2. **Calculate the Work Done ($W$)**:
* The problem says work is transferred *from* the system, which means the system is doing work.
* It's 0.147 kJ for every kilogram. We have 10 kg.
* So, total work done by the system ($W$) = $0.147 \mathrm{~kJ/kg} \times 10 \mathrm{~kg} = 1.47 \mathrm{~kJ}$. (Since work is done *by* the system, it's a positive value in our formula $Q - W$).

3. **Calculate the Change in Internal Energy ($\Delta U$)**:
* The specific internal energy (energy per kg) decreases by 5 kJ/kg.
* Total change in internal energy ($\Delta U$) = $10 \mathrm{~kg} \times (-5 \mathrm{~kJ/kg}) = -50 \mathrm{~kJ}$. (The minus sign means it decreased).

4. **Calculate the Change in Kinetic Energy ($\Delta KE$)**:
* Kinetic energy is energy from movement. The formula is $\frac{1}{2} \times \text{mass} \times (\text{final velocity}^2 - \text{initial velocity}^2)$.
* Mass ($m$) = 10 kg. Initial velocity ($v_1$) = 15 m/s. Final velocity ($v_2$) = 30 m/s.
* $\Delta KE = \frac{1}{2} \times 10 \mathrm{~kg} \times ((30 \mathrm{~m/s})^2 - (15 \mathrm{~m/s})^2)$
* $\Delta KE = 5 \mathrm{~kg} \times (900 \mathrm{~m^2/s^2} - 225 \mathrm{~m^2/s^2})$
* $\Delta KE = 5 \mathrm{~kg} \times 675 \mathrm{~m^2/s^2} = 3375 \mathrm{~J}$.
* To convert Joules (J) to kilojoules (kJ), we divide by 1000: $3375 \mathrm{~J} = 3.375 \mathrm{~kJ}$.

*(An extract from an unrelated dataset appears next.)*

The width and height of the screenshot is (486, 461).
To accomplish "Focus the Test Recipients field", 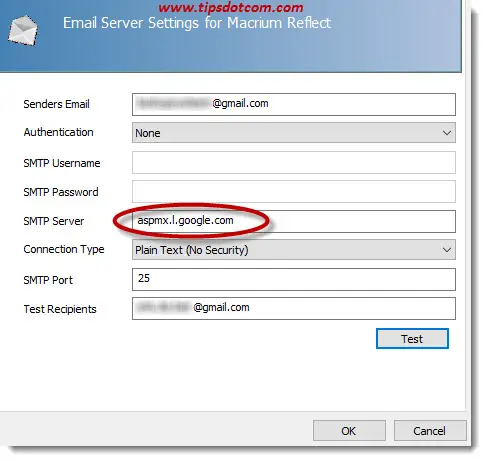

5. **Calculate the Change in Potential Energy ($\Delta PE$)**:
* Potential energy is energy from height. The formula is $\text{mass} \times \text{gravity} \times \text{change in height}$.
* Mass ($m$) = 10 kg. Gravity ($g$) = 9.7 m/s². Change in height ($\Delta z$) = -50 m (because it decreased).
* $\Delta PE = 10 \mathrm{~kg} \times 9.7 \mathrm{~m/s^2} \times (-50 \mathrm{~m})$
* $\Delta PE = -4850 \mathrm{~J}$.
* To convert Joules (J) to kilojoules (kJ), divide by 1000: $-4850 \mathrm{~J} = -4.85 \mathrm{~kJ}$. (The minus sign means it decreased).

6. **Calculate the Total Energy Change ($\Delta E$)**:
* $\Delta E = \Delta U + \Delta KE + \Delta PE$
* $\Delta E = -50 \mathrm{~kJ} + 3.375 \mathrm{~kJ} + (-4.85 \mathrm{~kJ})$
* $\Delta E = -50 \mathrm{~kJ} + 3.375 \mathrm{~kJ} - 4.85 \mathrm{~kJ} = -51.475 \mathrm{~kJ}$.

7. **Calculate the Heat Transfer ($Q$)**:
* Now we use our main rule: $Q = \Delta E + W$.
* $Q = -51.475 \mathrm{~kJ} + 1.47 \mathrm{~kJ}$
* $Q = -50.005 \mathrm{~kJ}$.
* Rounding to two decimal places, we get $Q = -50.01 \mathrm{~kJ}$. The negative sign means heat is transferred *from* the system.